以往研究表明，骨髓间充质干细胞、ADSCs等间充质干细胞可接种至不同种类的支架材料，在体外3D培养环境以及动物实验中能诱导形成软骨样组织。与成熟软骨细胞作为种子细胞相比，间充质干细胞可获得更好的软骨向分化及软骨基质形成效果。Almeida等[9]研究发现，使用软骨脱细胞基质及转化生长因子-β（transforming growth factor-β，TGF-β）可诱导脂肪来源干细胞向软骨方向分化。Xue等[10]将脱细胞软骨片与骨髓间充质干细胞复合植于裸鼠皮下，可形成软骨组织。本实验将hADSCs与pACM进行共培养，检测成软骨相关基因及蛋白表达，结果显示，成软骨相关基因SOX-9、ACAN、COL-2表达升高，细胞黏附相关基因LAMININ表达升高，细胞干性相关基因Notch-1下降，成软骨相关蛋白表达升高。本实验证实了适宜浓度的pACM可诱导hADSCs向软骨方向分化。其原因可能是：pACM中含有多种促软骨分化的细胞因子，如胰岛素样生长因子-1（insulin-like growth factors，IGF-1）、TGF-β、骨形成蛋白-6（bone morphogenetic protein-6，BMP-6）等。本实验结果表明，异种的猪软骨来源的pACM可在不添加其他生长因子的情况下，诱导人脂肪间充质干细胞向软骨细胞分化。

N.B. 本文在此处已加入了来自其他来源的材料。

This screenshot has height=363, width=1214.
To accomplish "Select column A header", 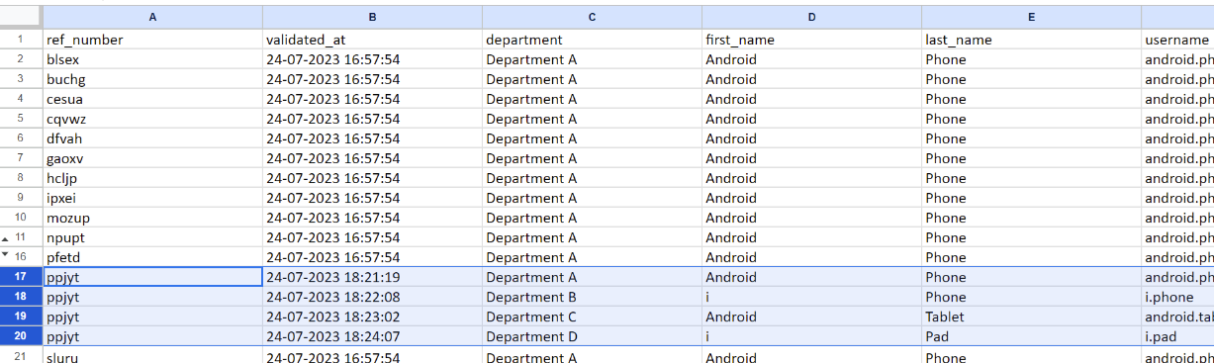I will pyautogui.click(x=152, y=17).
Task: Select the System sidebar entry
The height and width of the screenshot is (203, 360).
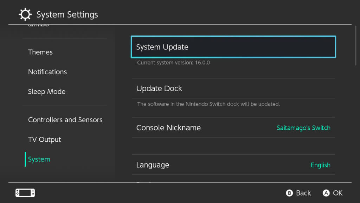Action: point(39,159)
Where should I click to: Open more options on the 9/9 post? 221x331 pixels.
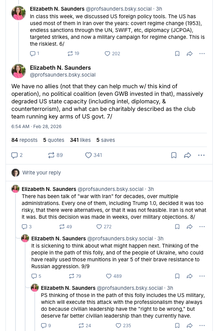[202, 276]
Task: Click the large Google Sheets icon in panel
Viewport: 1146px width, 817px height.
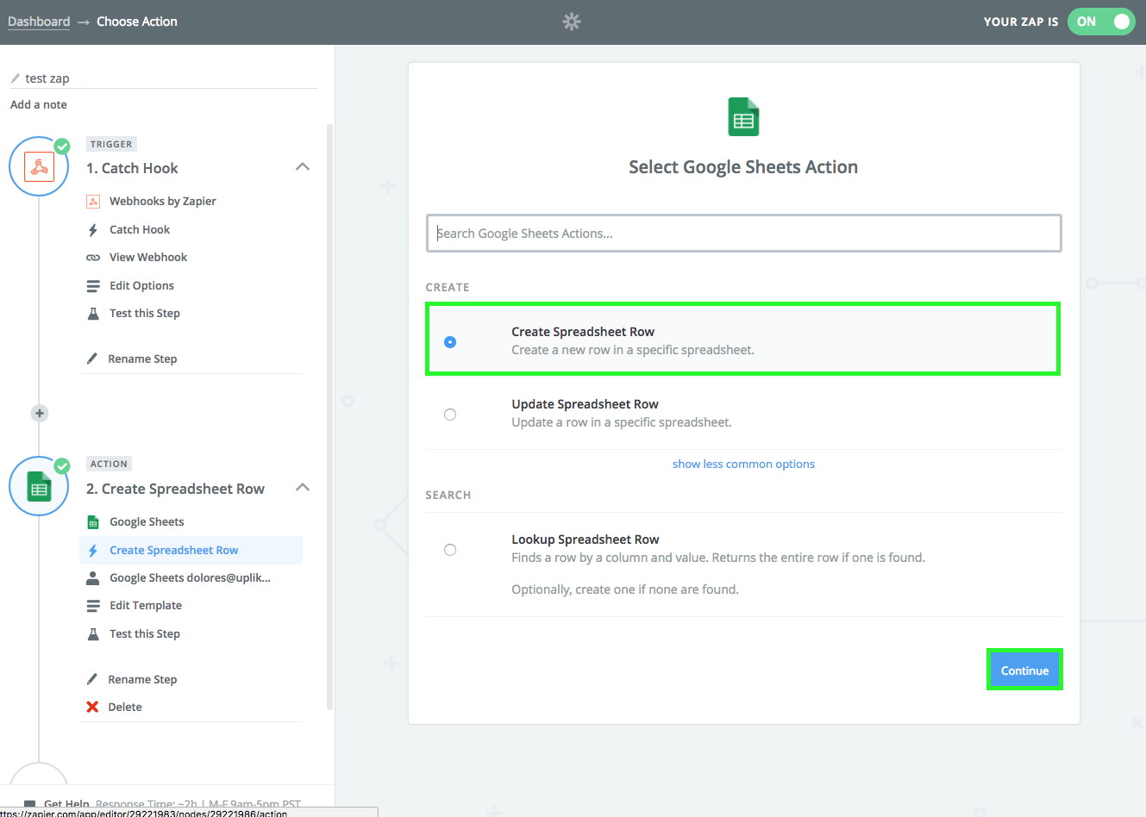Action: [743, 117]
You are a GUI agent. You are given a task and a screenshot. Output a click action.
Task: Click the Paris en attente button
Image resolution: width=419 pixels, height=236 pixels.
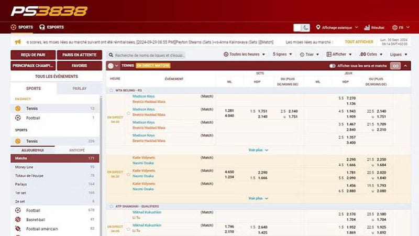79,55
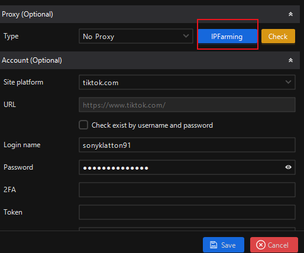Show password with the eye icon
This screenshot has width=304, height=253.
(x=288, y=167)
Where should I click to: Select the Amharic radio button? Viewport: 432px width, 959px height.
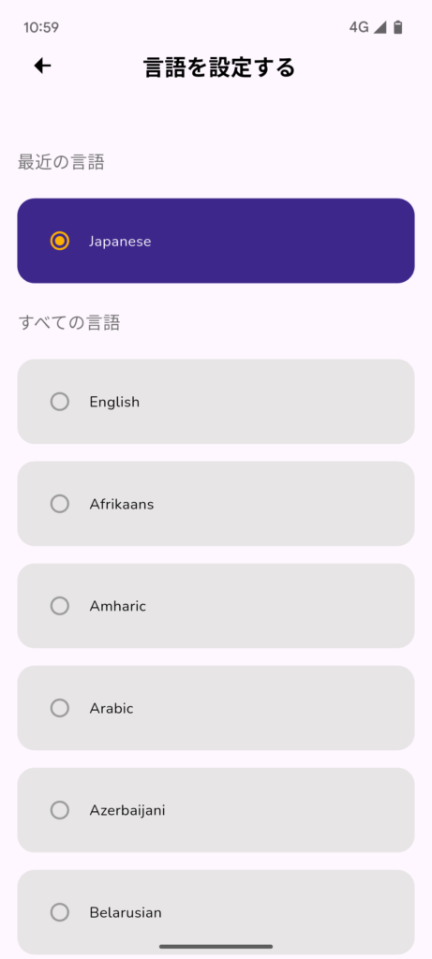point(59,606)
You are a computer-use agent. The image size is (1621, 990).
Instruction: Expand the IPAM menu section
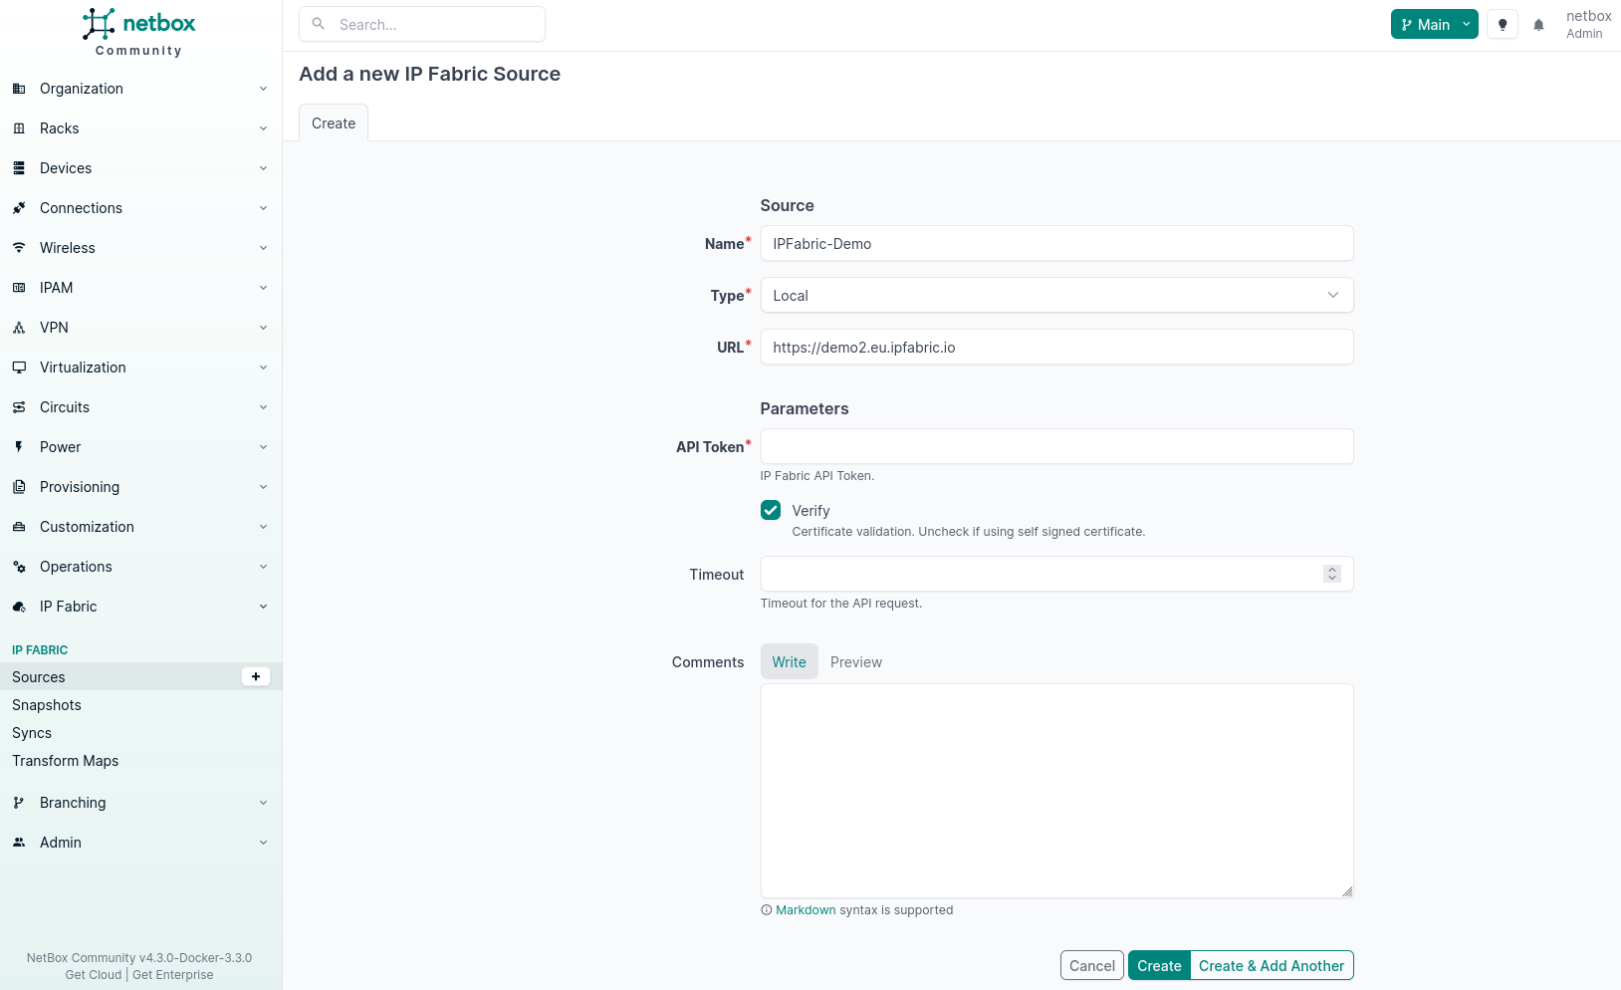coord(139,288)
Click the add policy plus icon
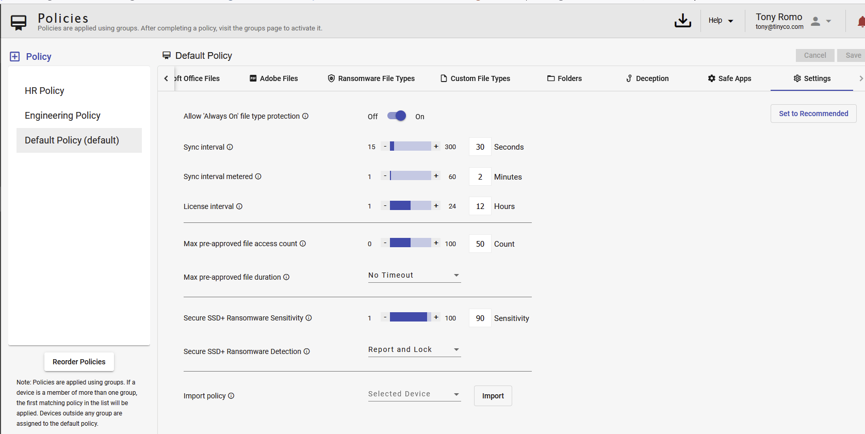Image resolution: width=865 pixels, height=434 pixels. [x=15, y=57]
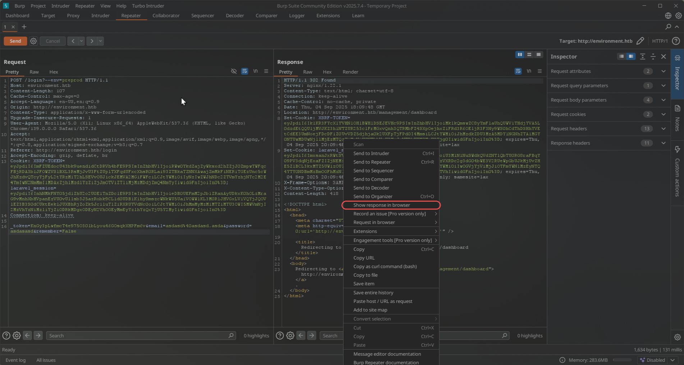This screenshot has width=684, height=365.
Task: Expand the Request attributes section
Action: pyautogui.click(x=663, y=71)

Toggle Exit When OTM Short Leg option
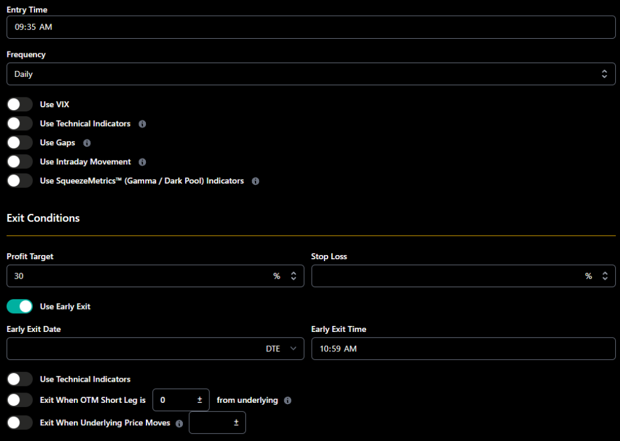pos(19,400)
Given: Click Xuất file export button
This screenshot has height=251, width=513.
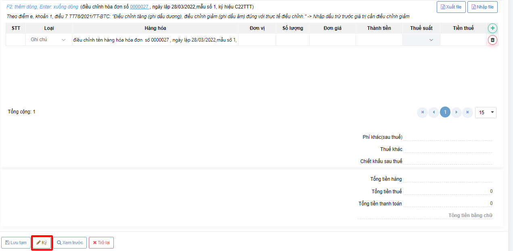Looking at the screenshot, I should click(x=451, y=7).
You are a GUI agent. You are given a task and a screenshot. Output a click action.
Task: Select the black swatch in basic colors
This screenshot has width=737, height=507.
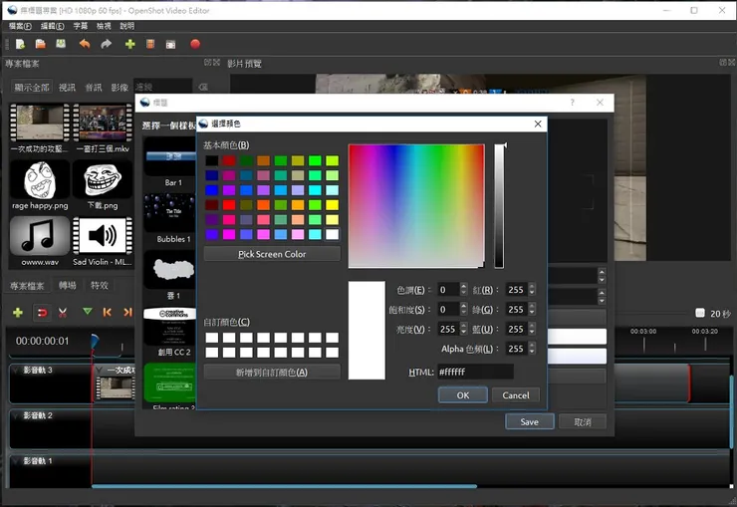click(x=211, y=160)
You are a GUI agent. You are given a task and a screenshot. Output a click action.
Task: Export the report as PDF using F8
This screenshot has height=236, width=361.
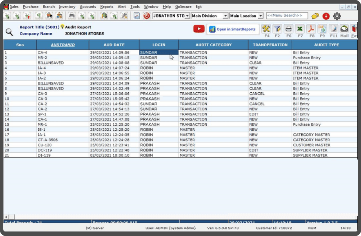click(x=311, y=28)
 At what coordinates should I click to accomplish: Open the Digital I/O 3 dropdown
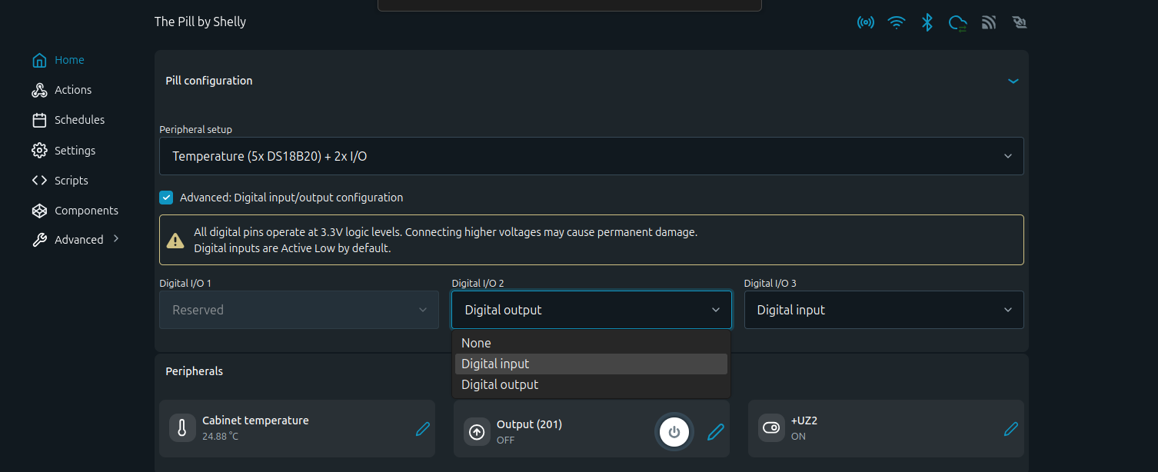click(883, 309)
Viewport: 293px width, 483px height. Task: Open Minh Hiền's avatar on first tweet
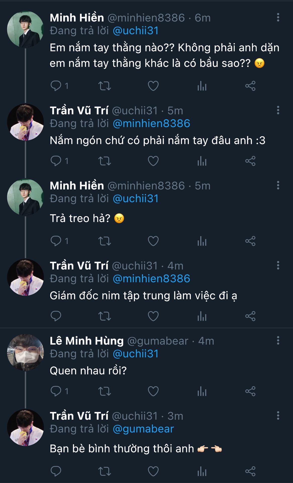pos(25,29)
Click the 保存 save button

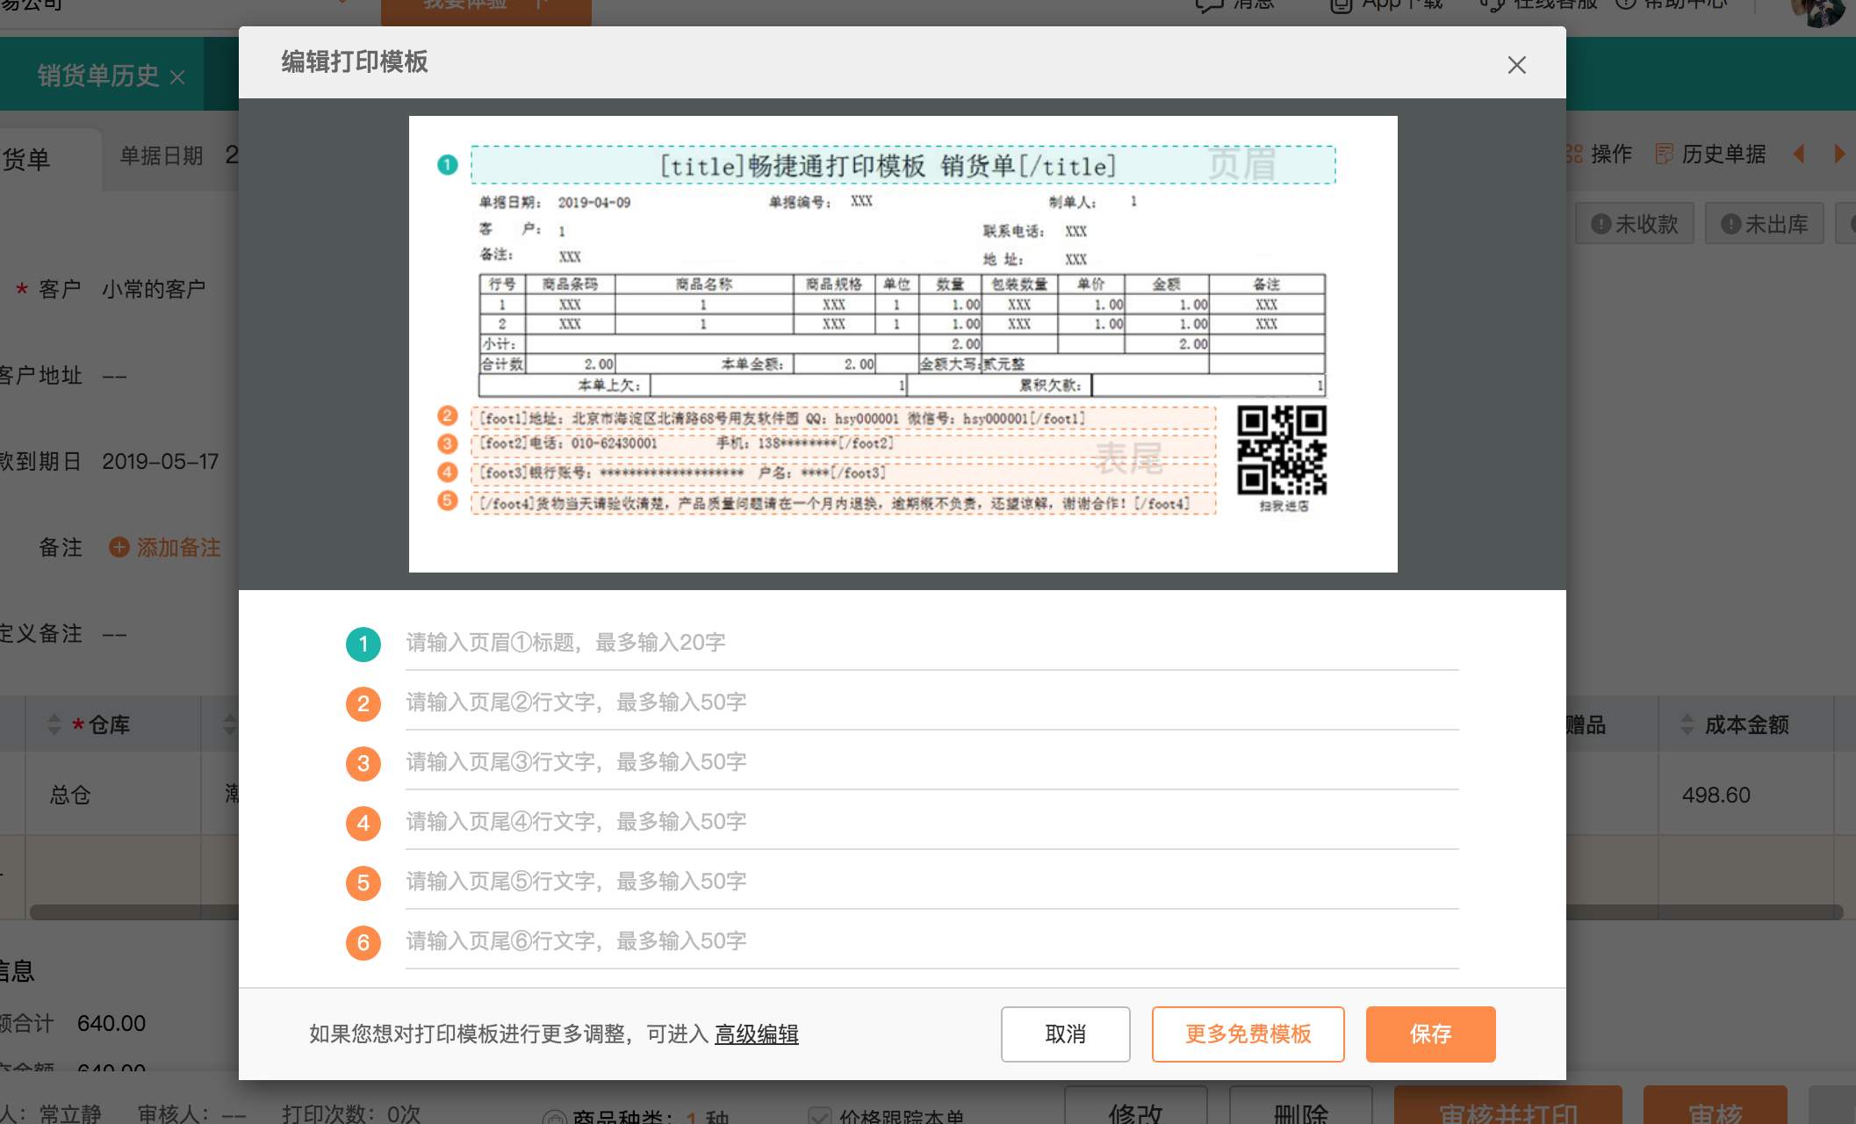(x=1430, y=1034)
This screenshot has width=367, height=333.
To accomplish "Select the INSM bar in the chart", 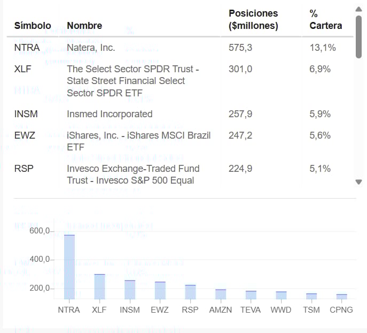I will [130, 290].
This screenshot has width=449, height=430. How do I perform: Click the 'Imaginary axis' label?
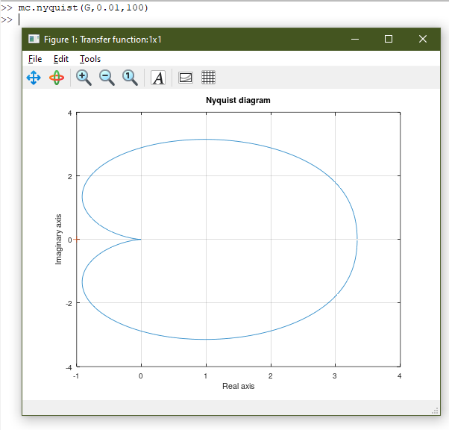(x=59, y=239)
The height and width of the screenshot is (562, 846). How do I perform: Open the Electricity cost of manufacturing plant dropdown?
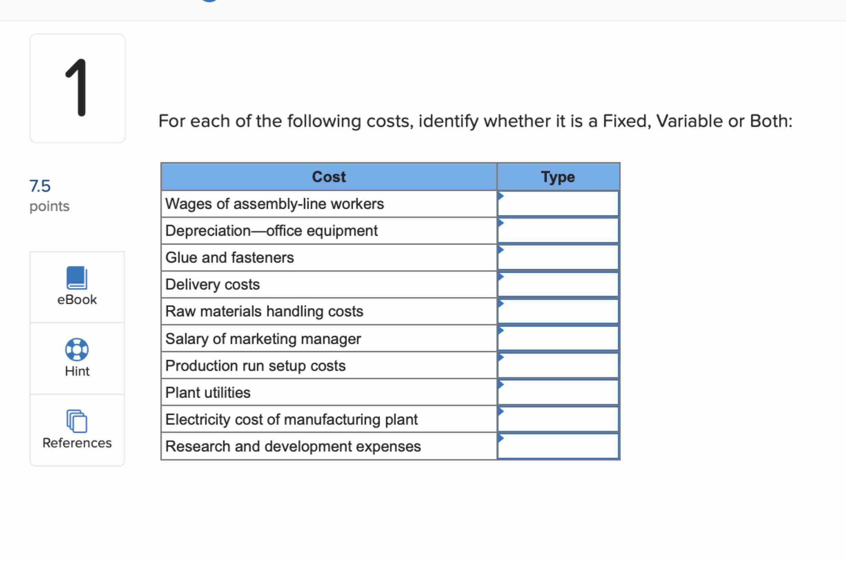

目前已有多项动物试验表明软骨脱细胞基质与ADSCs可实现软骨缺损的修复和再生。如Wang等[11]的研究表明兔ADSCs可在兔软骨脱细胞基质的作用下诱导分化为软骨细胞，并且将两者混合后移植于兔膝关节软骨缺损可实现较好的修复效果。然而目前的研究多为同种异体的支架材料与同种细胞进行组织再生[12]。但对于人体，若用自体来源的软骨则会造成供区的创伤，这就限制了同种软骨脱细胞基质的应用，而当前对于异种脱细胞支架在软骨修复中的研究还较少[13]。异种脱细胞组织来源丰富，且具有与人体相对应组织相似的结构及成分，通过脱细胞处理可消除抗原，减少移植后的免疫反应[14]。Kang等[12]将人来源的脱细胞软骨支架与兔ADSCs植入兔软骨缺损模型，取得了较好的软骨修复与再生效果。Choi等[15]发现猪软骨细胞外基质可诱导兔骨髓间充质干细胞向成软骨方向分化，并且在裸鼠体内可实现软骨再生。Liu等研究[16]结果表明，hADSCs具有低免疫原性和免疫调节能力，从而其能更好地适应pACM的微环境。反之，pACM中含有的天然分泌的细胞因子也可以促进hADSCs的黏附、软骨向分化及软骨基质的产生。本实验表明猪来源的适宜浓度的pACM可以诱导hADSCs向成软骨方向分化，为后续利用二者进行人体软骨再生提供了一定的理论依据。

利益冲突声明：作者声明本文无利益冲突。